To do:
Locate the string "agent" in the records below. Copy every line where it occurs.

(Saved data entries)
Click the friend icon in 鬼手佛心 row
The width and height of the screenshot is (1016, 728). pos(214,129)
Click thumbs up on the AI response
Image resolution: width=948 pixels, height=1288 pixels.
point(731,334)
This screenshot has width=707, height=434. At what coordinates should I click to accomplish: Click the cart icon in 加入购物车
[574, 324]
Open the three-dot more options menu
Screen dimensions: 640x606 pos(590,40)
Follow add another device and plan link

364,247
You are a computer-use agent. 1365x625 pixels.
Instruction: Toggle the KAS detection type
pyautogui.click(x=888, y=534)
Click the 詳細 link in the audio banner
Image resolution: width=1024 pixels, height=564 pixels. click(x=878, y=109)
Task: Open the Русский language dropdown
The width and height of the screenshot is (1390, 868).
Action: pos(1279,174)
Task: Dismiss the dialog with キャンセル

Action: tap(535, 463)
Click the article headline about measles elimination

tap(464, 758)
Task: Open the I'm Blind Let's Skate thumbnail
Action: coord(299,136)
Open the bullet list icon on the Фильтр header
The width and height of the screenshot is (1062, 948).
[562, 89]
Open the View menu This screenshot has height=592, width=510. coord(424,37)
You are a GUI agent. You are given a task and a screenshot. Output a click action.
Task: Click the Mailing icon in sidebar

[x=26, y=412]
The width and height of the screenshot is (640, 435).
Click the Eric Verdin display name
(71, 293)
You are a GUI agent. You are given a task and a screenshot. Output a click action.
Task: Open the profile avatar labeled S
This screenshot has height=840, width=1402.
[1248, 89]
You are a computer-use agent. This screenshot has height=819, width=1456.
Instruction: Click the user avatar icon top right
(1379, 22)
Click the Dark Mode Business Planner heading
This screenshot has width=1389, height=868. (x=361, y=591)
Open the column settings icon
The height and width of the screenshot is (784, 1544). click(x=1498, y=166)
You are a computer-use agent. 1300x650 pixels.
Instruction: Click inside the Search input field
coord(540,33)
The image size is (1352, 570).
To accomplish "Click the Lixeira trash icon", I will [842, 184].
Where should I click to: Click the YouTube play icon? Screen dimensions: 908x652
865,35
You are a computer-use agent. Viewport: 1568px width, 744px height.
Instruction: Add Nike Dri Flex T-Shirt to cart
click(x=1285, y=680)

Exercise answer:
You are a computer-use agent. 1365x625 pixels.
You are a GUI agent. You are given a task and a screenshot. Output a click action.
You are a GUI agent. You are given a task and a screenshot. Output a click action.
You are a computer-use agent. This screenshot has height=819, width=1456.
You are a computer-use agent. 1300x650 pixels.
You are a computer-use agent. Viewport: 1568px width, 744px height.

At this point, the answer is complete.